■ **Stated problem 1**:
Extract, word for word, the full passage about the sasquatch footprint reported in the Idaho Panhandle.

The Kelso Lake, Idaho, sawmill builder claims he found a footprint of the elusive sasquatch last week while bear hunting in the hills of the Idaho Panhandle.

“We walked into a clearcut and my 13-year-old boy stopped and said, ‘Dad, is this a Bigfoot track?”’ Woodruff said Monday. “When your boy says that, you got to go back and take a look.”

Woodruff did and returned three days later with plaster of Paris and a video camera. He hauls the resulting cast around to authorities and Bigfoot specialists.

But even experts in the not-so expert field of sasquatch surveillance appear less than excited by Woodruff’s claims.

“It’s just adding one more footprint,” said WSU anthropologist Grover Krantz, the nation’s most accredited scientist to have studied the man-ape. “You need a body - or a substantial piece of one.”

Woodruff’s find, it seems, comes at a time when Bigfoot research - once the province of eccentrics, practical jokers and Washington State University - is struggling to take on the air of science.

■ **Records supplied**:
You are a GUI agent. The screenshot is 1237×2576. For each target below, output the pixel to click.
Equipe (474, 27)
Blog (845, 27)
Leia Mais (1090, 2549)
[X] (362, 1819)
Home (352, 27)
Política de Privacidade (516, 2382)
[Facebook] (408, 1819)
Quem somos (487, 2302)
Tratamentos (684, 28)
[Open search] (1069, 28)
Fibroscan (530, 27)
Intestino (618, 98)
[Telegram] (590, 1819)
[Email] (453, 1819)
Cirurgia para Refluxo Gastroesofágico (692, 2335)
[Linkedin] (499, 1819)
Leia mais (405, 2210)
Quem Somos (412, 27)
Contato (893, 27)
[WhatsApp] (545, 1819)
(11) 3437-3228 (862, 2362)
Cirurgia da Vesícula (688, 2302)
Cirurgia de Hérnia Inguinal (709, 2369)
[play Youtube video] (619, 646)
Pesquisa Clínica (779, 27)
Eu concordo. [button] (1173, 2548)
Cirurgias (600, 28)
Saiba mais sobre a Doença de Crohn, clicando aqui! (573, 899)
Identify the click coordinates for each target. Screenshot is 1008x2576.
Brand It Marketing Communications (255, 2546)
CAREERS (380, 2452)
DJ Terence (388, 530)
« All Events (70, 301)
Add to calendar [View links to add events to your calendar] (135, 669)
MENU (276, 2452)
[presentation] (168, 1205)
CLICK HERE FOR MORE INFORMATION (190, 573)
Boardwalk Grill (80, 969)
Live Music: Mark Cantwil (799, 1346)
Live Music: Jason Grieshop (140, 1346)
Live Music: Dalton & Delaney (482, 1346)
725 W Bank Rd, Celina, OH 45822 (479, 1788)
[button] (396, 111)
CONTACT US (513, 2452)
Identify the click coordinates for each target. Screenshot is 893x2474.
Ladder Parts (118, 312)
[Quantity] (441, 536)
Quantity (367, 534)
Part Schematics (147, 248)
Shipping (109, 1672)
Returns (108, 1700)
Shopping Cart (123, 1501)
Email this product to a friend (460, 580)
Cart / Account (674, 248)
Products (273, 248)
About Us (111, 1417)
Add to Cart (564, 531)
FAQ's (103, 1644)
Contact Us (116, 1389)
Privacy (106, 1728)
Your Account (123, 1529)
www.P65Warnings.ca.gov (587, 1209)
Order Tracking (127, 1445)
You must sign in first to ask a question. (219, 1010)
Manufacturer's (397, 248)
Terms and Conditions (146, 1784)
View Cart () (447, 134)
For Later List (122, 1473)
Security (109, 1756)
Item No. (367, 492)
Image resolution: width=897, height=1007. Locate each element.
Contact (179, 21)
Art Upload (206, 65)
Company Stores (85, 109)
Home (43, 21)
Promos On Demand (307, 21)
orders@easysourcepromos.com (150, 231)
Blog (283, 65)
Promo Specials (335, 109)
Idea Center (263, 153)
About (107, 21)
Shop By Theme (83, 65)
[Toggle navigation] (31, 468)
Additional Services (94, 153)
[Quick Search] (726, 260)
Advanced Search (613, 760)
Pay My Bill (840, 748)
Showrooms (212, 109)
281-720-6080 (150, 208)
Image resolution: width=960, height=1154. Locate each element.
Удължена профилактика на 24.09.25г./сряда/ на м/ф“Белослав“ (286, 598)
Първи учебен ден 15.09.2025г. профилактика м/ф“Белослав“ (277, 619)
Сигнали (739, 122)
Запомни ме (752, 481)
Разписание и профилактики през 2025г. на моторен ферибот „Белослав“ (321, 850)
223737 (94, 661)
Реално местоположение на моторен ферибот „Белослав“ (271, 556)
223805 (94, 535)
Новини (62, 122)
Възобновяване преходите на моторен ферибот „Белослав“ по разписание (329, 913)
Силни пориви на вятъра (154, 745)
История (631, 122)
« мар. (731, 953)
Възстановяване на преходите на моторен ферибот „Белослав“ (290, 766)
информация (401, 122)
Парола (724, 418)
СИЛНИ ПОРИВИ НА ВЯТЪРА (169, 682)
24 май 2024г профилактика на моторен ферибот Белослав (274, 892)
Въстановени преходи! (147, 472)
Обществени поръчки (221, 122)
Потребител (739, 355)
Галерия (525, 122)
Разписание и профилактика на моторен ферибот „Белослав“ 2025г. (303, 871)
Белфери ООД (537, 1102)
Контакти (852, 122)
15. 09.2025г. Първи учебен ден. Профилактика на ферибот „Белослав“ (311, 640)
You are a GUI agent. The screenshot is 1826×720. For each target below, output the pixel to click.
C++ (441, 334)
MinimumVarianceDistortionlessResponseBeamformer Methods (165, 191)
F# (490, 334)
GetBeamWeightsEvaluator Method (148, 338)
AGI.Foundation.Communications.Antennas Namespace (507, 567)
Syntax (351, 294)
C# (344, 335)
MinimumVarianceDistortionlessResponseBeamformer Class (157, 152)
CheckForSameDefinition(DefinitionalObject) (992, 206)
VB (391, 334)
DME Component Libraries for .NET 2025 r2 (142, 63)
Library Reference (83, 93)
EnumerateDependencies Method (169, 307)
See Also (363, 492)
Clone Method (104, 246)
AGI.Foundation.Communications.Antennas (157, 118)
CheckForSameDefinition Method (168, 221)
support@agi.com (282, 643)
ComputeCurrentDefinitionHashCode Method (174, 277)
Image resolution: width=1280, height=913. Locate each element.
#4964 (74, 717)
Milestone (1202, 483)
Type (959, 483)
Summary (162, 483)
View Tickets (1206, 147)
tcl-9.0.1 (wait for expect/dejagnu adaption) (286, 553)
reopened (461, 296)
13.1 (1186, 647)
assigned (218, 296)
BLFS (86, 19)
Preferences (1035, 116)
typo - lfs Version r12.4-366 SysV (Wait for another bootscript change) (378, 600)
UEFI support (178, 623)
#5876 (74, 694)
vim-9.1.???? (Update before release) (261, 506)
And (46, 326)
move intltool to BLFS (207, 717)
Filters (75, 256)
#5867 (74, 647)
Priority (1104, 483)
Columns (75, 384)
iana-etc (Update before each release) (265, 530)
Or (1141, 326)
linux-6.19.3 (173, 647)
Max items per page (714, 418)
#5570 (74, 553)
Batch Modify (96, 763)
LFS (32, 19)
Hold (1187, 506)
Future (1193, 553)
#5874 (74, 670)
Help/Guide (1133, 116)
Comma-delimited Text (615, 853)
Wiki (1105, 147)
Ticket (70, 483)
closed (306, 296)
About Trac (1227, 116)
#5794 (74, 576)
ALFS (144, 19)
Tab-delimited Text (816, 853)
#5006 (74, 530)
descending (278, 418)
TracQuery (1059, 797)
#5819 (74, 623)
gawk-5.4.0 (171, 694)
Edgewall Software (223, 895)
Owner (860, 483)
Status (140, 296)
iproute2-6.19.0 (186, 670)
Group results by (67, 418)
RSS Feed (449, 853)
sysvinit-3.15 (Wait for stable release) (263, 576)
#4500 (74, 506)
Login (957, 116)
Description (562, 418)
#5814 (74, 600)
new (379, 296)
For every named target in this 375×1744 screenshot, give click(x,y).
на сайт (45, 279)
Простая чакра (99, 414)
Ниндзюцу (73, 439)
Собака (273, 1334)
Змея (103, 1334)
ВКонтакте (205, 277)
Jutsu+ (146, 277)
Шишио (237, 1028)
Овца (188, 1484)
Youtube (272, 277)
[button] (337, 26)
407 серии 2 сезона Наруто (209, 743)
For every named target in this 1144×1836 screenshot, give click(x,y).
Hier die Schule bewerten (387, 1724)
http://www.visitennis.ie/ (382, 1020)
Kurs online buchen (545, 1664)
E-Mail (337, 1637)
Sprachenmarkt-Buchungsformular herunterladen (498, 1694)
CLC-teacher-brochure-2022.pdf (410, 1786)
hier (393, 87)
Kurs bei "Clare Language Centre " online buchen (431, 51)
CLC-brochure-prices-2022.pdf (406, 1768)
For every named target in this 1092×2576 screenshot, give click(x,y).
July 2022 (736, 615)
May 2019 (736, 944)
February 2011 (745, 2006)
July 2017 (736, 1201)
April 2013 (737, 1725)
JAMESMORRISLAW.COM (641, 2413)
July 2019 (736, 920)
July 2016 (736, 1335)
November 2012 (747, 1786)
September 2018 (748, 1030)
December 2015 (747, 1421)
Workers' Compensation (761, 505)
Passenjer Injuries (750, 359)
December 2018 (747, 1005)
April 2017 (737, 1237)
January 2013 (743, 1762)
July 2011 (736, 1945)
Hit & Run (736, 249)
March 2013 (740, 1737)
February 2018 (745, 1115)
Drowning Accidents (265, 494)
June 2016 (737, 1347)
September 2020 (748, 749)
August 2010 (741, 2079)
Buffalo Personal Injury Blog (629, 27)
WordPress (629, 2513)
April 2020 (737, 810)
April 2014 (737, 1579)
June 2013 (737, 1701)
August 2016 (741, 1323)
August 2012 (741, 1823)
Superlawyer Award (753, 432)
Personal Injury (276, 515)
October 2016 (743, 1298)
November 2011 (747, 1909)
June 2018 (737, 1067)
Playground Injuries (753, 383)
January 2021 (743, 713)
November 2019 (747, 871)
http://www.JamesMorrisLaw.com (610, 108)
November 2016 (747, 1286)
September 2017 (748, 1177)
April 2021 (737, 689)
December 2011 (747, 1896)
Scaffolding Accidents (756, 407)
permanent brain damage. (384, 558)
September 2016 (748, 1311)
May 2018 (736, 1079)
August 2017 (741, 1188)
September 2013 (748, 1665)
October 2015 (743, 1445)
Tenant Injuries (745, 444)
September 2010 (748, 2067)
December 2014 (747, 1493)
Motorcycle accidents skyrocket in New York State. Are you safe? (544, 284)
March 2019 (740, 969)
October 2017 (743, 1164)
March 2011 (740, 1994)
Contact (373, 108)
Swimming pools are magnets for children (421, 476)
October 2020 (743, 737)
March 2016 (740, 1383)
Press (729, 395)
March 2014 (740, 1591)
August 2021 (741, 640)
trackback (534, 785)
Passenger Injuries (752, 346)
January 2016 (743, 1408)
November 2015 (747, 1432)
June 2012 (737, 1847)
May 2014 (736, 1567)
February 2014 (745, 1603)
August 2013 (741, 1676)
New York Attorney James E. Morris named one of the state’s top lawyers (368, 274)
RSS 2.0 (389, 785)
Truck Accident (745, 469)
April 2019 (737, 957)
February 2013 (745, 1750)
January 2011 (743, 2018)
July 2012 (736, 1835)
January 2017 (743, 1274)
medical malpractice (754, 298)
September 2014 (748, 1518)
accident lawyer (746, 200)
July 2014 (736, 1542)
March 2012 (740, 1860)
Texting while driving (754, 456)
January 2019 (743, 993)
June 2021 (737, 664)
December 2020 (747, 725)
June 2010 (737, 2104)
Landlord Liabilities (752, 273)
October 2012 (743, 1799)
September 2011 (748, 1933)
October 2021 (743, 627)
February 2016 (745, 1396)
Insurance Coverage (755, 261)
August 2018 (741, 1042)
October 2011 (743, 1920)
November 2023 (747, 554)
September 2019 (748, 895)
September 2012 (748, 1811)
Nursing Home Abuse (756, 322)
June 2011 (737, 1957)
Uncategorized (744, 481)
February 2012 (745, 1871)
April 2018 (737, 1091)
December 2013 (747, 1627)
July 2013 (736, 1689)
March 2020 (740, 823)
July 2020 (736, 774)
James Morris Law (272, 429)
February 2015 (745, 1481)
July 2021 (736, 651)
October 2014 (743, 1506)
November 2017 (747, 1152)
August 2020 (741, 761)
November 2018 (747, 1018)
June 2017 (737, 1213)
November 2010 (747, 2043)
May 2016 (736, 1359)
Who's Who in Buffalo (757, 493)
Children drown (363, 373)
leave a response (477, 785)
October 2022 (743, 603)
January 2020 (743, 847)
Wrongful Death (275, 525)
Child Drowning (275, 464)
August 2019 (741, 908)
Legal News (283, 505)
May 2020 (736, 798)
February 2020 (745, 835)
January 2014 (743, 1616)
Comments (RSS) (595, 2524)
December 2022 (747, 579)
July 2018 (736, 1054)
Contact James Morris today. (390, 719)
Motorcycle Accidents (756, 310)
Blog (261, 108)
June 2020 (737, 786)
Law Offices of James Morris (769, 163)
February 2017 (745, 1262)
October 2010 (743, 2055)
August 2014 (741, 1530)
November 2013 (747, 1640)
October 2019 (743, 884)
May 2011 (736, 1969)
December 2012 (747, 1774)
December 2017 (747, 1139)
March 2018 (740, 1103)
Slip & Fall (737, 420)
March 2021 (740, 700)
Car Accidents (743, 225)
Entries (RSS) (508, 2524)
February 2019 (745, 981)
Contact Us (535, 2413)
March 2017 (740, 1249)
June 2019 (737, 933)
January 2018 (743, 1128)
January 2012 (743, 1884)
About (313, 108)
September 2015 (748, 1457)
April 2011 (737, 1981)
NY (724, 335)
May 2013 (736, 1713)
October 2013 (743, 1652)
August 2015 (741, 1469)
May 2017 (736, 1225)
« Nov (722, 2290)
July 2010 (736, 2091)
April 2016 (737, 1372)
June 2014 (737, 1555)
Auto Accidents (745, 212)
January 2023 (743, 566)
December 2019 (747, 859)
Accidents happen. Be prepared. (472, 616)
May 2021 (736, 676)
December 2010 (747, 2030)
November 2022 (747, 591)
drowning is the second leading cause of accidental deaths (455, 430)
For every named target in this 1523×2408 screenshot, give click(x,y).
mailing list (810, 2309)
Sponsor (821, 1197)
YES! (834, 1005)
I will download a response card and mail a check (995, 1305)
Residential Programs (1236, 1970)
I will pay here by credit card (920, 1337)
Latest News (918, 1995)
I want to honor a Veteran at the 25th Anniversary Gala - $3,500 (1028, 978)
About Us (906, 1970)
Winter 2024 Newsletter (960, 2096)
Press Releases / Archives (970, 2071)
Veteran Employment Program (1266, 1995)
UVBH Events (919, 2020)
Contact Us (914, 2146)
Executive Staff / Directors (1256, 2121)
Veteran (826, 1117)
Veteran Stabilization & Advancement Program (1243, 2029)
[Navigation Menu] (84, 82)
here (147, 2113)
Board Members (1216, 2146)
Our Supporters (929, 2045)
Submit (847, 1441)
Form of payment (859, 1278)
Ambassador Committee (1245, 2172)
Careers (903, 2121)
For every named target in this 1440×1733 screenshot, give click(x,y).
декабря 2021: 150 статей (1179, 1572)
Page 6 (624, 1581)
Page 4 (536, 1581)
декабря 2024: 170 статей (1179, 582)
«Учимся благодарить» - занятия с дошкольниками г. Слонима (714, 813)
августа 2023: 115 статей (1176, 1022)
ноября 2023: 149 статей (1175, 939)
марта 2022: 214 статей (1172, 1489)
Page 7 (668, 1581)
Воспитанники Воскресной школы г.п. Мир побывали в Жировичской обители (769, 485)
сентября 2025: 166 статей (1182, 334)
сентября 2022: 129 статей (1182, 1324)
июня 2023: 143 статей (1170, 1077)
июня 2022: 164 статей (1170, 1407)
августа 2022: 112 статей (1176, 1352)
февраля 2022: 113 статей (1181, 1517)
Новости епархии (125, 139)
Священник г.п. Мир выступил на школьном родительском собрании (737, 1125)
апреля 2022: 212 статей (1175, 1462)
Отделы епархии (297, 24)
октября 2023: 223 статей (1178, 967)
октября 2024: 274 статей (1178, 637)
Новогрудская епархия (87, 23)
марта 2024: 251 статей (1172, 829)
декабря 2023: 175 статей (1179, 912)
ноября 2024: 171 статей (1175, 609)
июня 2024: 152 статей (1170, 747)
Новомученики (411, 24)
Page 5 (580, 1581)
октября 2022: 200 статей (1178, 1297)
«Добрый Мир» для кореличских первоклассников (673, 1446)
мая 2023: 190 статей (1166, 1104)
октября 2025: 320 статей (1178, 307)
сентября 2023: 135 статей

■ **Stated problem 2**:
Copy the records verbatim, from their first line through the line that contains "Contact Us (116, 1389)", including both of those lines.

■ **Task result 1**:
The Kelso Lake, Idaho, sawmill builder claims he found a footprint of the elusive sasquatch last week while bear hunting in the hills of the Idaho Panhandle.

“We walked into a clearcut and my 13-year-old boy stopped and said, ‘Dad, is this a Bigfoot track?”’ Woodruff said Monday. “When your boy says that, you got to go back and take a look.”

Woodruff did and returned three days later with plaster of Paris and a video camera. He hauls the resulting cast around to authorities and Bigfoot specialists.

But even experts in the not-so expert field of sasquatch surveillance appear less than excited by Woodruff’s claims.

“It’s just adding one more footprint,” said WSU anthropologist Grover Krantz, the nation’s most accredited scientist to have studied the man-ape. “You need a body - or a substantial piece of one.”

Woodruff’s find, it seems, comes at a time when Bigfoot research - once the province of eccentrics, practical jokers and Washington State University - is struggling to take on the air of science.

■ **Task result 2**:
You are a GUI agent. The screenshot is 1237×2576. For each target below, output the pixel to click.
Equipe (474, 27)
Blog (845, 27)
Leia Mais (1090, 2549)
[X] (362, 1819)
Home (352, 27)
Política de Privacidade (516, 2382)
[Facebook] (408, 1819)
Quem somos (487, 2302)
Tratamentos (684, 28)
[Open search] (1069, 28)
Fibroscan (530, 27)
Intestino (618, 98)
[Telegram] (590, 1819)
[Email] (453, 1819)
Cirurgia para Refluxo Gastroesofágico (692, 2335)
[Linkedin] (499, 1819)
Leia mais (405, 2210)
Quem Somos (412, 27)
Contato (893, 27)
[WhatsApp] (545, 1819)
(11) 3437-3228 (862, 2362)
Cirurgia da Vesícula (688, 2302)
Cirurgia de Hérnia Inguinal (709, 2369)
[play Youtube video] (619, 646)
Pesquisa Clínica (779, 27)
Eu concordo. [button] (1173, 2548)
Cirurgias (600, 28)
Saiba mais sobre a Doença de Crohn, clicando aqui! (573, 899)
Identify the click coordinates for each target. Screenshot is 1008x2576.
Brand It Marketing Communications (255, 2546)
CAREERS (380, 2452)
DJ Terence (388, 530)
« All Events (70, 301)
Add to calendar [View links to add events to your calendar] (135, 669)
MENU (276, 2452)
[presentation] (168, 1205)
CLICK HERE FOR MORE INFORMATION (190, 573)
Boardwalk Grill (80, 969)
Live Music: Mark Cantwil (799, 1346)
Live Music: Jason Grieshop (140, 1346)
Live Music: Dalton & Delaney (482, 1346)
725 W Bank Rd, Celina, OH 45822 (479, 1788)
[button] (396, 111)
CONTACT US (513, 2452)
Identify the click coordinates for each target. Screenshot is 893x2474.
Ladder Parts (118, 312)
[Quantity] (441, 536)
Quantity (367, 534)
Part Schematics (147, 248)
Shipping (109, 1672)
Returns (108, 1700)
Shopping Cart (123, 1501)
Email this product to a friend (460, 580)
Cart / Account (674, 248)
Products (273, 248)
About Us (111, 1417)
Add to Cart (564, 531)
FAQ's (103, 1644)
Contact Us (116, 1389)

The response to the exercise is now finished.